### What to do
What you return must match the data exactly, line for line.
--- Input data ---
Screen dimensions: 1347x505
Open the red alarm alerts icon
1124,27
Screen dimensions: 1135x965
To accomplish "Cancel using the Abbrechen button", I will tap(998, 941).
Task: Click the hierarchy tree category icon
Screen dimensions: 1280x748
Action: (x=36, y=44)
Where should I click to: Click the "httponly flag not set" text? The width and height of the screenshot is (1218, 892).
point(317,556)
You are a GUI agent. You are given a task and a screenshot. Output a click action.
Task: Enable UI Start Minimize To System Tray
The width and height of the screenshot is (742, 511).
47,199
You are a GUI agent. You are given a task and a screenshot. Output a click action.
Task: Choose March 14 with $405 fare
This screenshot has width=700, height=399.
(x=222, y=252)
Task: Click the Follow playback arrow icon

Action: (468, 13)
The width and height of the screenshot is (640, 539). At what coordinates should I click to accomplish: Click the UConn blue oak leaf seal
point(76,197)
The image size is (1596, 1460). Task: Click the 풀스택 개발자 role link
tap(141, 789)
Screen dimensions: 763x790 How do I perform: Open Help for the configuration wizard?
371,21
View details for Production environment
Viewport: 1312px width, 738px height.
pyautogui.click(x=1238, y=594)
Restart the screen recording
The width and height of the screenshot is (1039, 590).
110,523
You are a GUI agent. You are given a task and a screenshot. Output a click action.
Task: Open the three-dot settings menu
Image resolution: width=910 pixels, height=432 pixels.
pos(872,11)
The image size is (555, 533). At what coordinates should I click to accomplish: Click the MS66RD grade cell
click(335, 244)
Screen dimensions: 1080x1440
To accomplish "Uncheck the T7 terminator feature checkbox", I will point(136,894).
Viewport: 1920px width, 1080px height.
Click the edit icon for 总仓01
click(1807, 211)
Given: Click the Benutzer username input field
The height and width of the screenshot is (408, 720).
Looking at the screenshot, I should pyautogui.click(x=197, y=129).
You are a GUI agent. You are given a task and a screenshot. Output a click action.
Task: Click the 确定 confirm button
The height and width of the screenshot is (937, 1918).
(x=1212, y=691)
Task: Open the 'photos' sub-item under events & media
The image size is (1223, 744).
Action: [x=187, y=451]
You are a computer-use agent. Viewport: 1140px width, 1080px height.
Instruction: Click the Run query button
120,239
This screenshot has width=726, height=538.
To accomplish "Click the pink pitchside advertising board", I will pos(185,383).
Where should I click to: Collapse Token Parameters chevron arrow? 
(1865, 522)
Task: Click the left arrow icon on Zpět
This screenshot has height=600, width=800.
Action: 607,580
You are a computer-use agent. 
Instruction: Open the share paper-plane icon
---
### Written answer
Screen dimensions: 1347x505
Open the red alarm alerts icon
1124,27
Screen dimensions: 1135x965
To accomplish "Cancel using the Abbrechen button", I will tap(998, 941).
Task: Click the hierarchy tree category icon
Screen dimensions: 1280x748
Action: (x=36, y=44)
Where should I click to: Click the "httponly flag not set" text? The width and height of the screenshot is (1218, 892).
point(317,556)
You are a GUI agent. You are given a task and a screenshot. Output a click action.
Task: Enable UI Start Minimize To System Tray
The width and height of the screenshot is (742, 511).
47,199
You are a GUI agent. You are given a task and a screenshot. Output a click action.
Task: Choose March 14 with $405 fare
This screenshot has width=700, height=399.
(x=222, y=252)
Task: Click the Follow playback arrow icon

Action: (468, 13)
The width and height of the screenshot is (640, 539). At what coordinates should I click to accomplish: Click the UConn blue oak leaf seal
point(76,197)
The image size is (1596, 1460). Task: Click the 풀스택 개발자 role link
tap(141, 789)
Screen dimensions: 763x790 How do I perform: Open Help for the configuration wizard?
371,21
View details for Production environment
Viewport: 1312px width, 738px height.
pyautogui.click(x=1238, y=594)
Restart the screen recording
The width and height of the screenshot is (1039, 590).
110,523
You are a GUI agent. You are given a task and a screenshot. Output a click action.
Task: Open the three-dot settings menu
Image resolution: width=910 pixels, height=432 pixels.
pos(872,11)
The image size is (555, 533). At what coordinates should I click to accomplish: Click the MS66RD grade cell
click(335, 244)
Screen dimensions: 1080x1440
To accomplish "Uncheck the T7 terminator feature checkbox", I will point(136,894).
Viewport: 1920px width, 1080px height.
Click the edit icon for 总仓01
click(1807, 211)
Given: Click the Benutzer username input field
The height and width of the screenshot is (408, 720).
Looking at the screenshot, I should pyautogui.click(x=197, y=129).
You are a GUI agent. You are given a task and a screenshot. Output a click action.
Task: Click the 确定 confirm button
The height and width of the screenshot is (937, 1918).
(x=1212, y=691)
Task: Open the 'photos' sub-item under events & media
The image size is (1223, 744).
Action: [x=187, y=451]
You are a computer-use agent. Viewport: 1140px width, 1080px height.
Instruction: Click the Run query button
120,239
This screenshot has width=726, height=538.
To accomplish "Click the pink pitchside advertising board", I will pos(185,383).
Where should I click to: Collapse Token Parameters chevron arrow? 
(1865, 522)
Task: Click the left arrow icon on Zpět
This screenshot has height=600, width=800.
Action: 607,580
You are a computer-use agent. 
Instruction: Open the share paper-plane icon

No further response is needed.